The immediate market impact has been severe. Data from CoinGlass reveals that the sharp decline led to the liquidation of over 274,000 traders, totaling nearly $2 billion. This volatility pushed Bitcoin’s price to briefly touch levels not seen since April, with the daily range oscillating between $81,300 and $88,300. At the time of reporting, tracking data from CoinGecko listed Bitcoin at just above $82,600. Dami-Defi added context to the move, suggesting it appears to be part of a larger shift in risk appetite across financial markets, not an isolated crypto event.
Historical Cycles Point to a Potentially Deeper Correction
Beyond the immediate technical picture, some analysts are drawing parallels to past bear markets, projecting a far more dramatic downturn. Market observer Aralez has pointed to historical precedents, noting Bitcoin dropped 84% from its peak in 2018 and 77.4% in 2022. Applying a similar pattern to the current cycle, based on a projected 2025 peak of $126,000, Aralez forecasts a potential 72.2% decline that could drive the price toward approximately $32,000 in 2026. This analysis, shared publicly, serves as a stark warning that “things are about to get worse.”
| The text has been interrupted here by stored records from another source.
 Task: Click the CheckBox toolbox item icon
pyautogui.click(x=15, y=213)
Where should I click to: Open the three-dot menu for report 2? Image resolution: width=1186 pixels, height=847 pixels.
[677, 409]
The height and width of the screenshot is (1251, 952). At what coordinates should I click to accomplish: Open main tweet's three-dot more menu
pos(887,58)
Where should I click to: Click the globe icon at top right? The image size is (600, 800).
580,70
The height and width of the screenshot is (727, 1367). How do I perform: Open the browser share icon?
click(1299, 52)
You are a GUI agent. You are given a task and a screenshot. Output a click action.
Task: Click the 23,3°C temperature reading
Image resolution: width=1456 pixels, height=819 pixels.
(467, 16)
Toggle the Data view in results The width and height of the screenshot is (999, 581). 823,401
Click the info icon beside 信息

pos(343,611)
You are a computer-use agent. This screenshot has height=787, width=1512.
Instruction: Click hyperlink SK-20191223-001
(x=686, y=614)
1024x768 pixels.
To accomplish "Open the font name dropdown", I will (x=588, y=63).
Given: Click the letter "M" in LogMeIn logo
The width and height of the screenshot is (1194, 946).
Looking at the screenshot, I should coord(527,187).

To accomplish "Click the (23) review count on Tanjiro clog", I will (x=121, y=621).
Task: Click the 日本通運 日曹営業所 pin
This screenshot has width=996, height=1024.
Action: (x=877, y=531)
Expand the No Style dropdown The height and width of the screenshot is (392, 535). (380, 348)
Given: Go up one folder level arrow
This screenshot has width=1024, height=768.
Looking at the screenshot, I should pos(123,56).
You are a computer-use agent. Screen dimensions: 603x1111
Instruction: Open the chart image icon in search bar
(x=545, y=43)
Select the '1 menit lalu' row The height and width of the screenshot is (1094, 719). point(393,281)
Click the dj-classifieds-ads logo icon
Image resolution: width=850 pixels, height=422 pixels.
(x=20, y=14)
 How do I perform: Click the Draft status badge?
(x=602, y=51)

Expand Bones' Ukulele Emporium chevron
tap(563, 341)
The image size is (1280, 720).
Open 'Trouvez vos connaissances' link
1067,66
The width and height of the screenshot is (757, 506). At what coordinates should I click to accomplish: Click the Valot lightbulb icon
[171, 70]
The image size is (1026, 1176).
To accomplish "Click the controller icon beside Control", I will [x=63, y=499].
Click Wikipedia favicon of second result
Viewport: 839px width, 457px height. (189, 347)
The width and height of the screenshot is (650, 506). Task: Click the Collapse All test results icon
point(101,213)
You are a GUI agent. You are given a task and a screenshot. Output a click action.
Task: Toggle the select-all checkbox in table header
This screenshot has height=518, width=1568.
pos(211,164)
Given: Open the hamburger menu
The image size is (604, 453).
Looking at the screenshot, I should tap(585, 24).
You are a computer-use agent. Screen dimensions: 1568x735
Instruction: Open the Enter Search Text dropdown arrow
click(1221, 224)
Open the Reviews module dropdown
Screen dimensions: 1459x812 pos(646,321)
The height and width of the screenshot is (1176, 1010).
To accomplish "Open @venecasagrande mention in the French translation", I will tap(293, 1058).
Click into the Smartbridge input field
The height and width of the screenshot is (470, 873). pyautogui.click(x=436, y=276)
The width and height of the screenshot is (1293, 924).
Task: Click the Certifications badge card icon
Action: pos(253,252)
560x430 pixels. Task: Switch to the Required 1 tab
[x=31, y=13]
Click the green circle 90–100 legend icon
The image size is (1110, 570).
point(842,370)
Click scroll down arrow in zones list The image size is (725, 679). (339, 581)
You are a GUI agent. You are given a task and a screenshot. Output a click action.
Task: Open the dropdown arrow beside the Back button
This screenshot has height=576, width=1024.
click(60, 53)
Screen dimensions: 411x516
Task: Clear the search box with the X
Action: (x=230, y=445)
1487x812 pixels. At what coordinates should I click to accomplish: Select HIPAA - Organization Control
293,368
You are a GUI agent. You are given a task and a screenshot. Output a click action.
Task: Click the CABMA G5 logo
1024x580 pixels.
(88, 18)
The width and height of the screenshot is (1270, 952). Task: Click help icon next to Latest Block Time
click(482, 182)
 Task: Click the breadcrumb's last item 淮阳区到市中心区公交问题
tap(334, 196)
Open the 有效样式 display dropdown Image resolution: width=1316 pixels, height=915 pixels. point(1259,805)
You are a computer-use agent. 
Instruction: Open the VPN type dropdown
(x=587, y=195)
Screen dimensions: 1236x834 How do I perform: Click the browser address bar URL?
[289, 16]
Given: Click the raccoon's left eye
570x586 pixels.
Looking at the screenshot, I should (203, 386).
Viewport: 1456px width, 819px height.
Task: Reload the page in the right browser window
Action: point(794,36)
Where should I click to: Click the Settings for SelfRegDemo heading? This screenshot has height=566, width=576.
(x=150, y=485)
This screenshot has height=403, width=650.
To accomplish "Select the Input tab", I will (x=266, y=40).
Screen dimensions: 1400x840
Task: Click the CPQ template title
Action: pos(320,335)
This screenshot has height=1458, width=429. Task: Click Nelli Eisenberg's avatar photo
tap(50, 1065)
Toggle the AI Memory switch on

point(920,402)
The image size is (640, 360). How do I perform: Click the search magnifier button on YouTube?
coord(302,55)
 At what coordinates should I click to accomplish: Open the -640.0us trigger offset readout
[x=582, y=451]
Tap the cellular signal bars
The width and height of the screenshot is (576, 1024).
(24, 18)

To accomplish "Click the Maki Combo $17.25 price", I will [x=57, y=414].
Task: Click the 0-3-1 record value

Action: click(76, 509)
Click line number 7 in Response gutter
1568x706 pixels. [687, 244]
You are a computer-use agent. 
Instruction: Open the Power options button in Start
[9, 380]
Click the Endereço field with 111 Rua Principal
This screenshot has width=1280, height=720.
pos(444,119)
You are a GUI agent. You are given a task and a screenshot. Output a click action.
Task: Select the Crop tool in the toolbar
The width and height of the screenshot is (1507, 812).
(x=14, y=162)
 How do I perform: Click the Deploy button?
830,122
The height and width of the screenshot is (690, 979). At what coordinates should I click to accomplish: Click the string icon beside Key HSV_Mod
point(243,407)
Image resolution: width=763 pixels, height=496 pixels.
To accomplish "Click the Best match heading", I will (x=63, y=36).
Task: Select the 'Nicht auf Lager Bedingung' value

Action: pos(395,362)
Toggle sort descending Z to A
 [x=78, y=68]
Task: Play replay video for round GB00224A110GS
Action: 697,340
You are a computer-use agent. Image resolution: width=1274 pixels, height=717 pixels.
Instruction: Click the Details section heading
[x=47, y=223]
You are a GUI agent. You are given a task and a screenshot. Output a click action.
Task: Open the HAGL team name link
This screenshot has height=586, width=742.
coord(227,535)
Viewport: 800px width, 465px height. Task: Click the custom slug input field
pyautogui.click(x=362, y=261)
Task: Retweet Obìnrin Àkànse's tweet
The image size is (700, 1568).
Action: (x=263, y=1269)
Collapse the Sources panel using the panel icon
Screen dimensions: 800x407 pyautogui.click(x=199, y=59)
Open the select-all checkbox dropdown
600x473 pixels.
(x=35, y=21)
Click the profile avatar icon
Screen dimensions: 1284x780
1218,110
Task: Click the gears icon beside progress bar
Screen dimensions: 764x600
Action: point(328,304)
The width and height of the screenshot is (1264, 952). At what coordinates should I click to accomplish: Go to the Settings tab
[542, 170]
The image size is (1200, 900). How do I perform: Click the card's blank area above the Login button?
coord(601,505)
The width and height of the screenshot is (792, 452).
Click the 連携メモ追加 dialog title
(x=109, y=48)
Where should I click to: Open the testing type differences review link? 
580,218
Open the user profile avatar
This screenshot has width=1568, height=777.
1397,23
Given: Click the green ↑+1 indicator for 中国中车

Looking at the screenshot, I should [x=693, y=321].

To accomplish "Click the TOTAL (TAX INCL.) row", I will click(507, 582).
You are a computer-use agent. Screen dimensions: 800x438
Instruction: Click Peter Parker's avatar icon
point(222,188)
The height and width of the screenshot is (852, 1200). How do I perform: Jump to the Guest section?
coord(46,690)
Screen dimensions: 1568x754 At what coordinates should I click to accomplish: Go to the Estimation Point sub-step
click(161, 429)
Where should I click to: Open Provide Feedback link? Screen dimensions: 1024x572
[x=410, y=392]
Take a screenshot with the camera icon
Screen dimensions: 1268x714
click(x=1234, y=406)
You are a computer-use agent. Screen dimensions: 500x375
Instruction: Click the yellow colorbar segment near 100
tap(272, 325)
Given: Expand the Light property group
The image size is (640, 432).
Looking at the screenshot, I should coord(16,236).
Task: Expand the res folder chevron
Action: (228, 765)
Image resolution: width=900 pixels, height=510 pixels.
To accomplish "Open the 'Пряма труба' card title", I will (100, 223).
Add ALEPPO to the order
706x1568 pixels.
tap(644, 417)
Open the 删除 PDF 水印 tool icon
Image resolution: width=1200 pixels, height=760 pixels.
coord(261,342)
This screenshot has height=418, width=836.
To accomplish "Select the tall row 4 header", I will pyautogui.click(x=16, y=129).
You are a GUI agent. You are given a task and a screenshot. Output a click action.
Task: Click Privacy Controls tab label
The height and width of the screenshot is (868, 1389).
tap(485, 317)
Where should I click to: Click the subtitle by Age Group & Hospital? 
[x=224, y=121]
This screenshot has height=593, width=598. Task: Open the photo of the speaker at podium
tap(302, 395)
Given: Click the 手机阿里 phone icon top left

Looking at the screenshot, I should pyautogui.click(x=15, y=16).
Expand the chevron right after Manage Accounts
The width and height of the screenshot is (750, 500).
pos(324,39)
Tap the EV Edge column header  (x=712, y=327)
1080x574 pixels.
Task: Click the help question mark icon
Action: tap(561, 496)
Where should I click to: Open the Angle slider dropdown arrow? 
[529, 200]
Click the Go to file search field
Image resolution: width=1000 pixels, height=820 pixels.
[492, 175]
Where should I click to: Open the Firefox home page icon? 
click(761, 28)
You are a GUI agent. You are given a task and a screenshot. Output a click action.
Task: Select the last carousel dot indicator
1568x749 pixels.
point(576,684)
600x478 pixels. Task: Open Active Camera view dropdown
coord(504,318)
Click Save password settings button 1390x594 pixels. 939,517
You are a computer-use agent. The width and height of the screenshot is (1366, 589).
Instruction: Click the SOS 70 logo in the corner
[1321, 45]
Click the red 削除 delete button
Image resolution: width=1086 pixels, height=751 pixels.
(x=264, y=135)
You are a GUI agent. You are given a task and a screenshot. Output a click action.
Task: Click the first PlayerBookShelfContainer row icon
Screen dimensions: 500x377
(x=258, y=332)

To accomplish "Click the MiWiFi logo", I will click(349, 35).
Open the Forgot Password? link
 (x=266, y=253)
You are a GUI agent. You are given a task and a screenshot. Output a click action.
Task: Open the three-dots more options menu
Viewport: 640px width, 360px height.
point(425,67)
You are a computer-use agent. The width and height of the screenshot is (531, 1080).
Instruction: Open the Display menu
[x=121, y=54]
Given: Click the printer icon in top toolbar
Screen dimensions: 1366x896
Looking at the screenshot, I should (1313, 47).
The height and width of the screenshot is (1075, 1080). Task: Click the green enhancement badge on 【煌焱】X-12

This bearish historical perspective introduces a long-term risk narrative that contrasts with shorter-term support levels. While the $74,000–$76,000 zone is the next focal point for many traders, the cycle analysis from Aralez suggests that even that support may be temporary if the historical pattern of deep post-peak corrections repeats. The projection hinges on the assumption of a $126,000 peak in 2025, making the timing and scale of that anticipated top a critical variable for the severity of any subsequent bear market.
Divergent Views and External Market Pressures
Not all market watchers subscribe to the deeply bearish thesis. Analyst Egrag Crypto maintains that Bitcoin’s larger structural setup remains stable. They note that the price is still holding above the 21-month Exponential Moving Average (EMA) and trading inside a rising channel. From this viewpoint, a pullback toward $62,000 could be construed as a regular fluctuation within a persistent uptrend. Egrag Crypto stated that the outlook would only turn bearish if Bitcoin accepted a position below this key moving average on monthly closes, assigning a 60–65% probability that Bitcoin reaches $200,000 before experiencing any major correction.
The market’s fragility is being compounded by external factors. Reports of rising geopolitical tensions in the Middle East, specifically the deployment of the Abraham Lincoln Carrier Strike Group near Iran, are adding a layer of macro risk aversion. Simultaneously, political speculation is injecting uncertainty into traditional finance, with reports that President Trump may nominate Kevin Warsh to lead the Federal Reserve. Although Warsh has spoken positively about cryptocurrency in the past, the immediate trader reaction to the news has been one of caution, reflecting the market’s sensitivity to any potential shift in U.S. monetary policy leadership amid the current volatility.